* _RECORDS PROVIDED_
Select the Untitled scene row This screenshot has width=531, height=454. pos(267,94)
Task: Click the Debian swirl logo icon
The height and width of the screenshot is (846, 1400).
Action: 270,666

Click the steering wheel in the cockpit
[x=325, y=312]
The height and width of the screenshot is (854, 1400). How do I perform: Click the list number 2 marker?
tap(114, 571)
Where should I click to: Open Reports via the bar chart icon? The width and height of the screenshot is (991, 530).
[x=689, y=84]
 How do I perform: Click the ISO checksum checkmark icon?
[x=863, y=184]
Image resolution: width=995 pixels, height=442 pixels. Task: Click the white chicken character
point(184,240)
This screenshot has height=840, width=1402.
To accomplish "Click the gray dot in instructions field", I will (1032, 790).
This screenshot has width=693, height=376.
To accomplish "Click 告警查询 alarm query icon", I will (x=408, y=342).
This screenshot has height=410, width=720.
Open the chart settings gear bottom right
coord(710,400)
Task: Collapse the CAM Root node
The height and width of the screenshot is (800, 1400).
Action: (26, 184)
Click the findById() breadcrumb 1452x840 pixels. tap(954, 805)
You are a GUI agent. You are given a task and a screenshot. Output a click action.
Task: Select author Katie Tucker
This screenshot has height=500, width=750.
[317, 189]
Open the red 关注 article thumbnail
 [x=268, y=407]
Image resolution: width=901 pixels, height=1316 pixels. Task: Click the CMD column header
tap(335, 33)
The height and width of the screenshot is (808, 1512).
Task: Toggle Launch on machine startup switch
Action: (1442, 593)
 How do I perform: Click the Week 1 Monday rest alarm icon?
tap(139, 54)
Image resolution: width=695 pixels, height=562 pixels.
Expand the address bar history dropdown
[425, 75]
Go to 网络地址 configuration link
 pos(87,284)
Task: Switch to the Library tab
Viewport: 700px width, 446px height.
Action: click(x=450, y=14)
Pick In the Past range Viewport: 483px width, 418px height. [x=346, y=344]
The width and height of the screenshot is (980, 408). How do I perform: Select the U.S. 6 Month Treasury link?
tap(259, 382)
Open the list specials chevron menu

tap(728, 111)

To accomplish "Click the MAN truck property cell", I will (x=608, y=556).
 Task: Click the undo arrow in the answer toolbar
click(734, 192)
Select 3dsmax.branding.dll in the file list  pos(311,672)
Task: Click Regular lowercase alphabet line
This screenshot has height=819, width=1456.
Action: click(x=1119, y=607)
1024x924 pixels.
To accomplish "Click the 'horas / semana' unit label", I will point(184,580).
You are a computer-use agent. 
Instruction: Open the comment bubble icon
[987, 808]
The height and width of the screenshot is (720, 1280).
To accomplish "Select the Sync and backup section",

* _YOUR OBJECTIVE_
Give back exactly the lines starting at the one with "The height and width of the screenshot is (720, 1280)." and running to the end of the listing. Include both ends.

* _THE COMPLETED TASK_
The height and width of the screenshot is (720, 1280).
To accomplish "Select the Sync and backup section",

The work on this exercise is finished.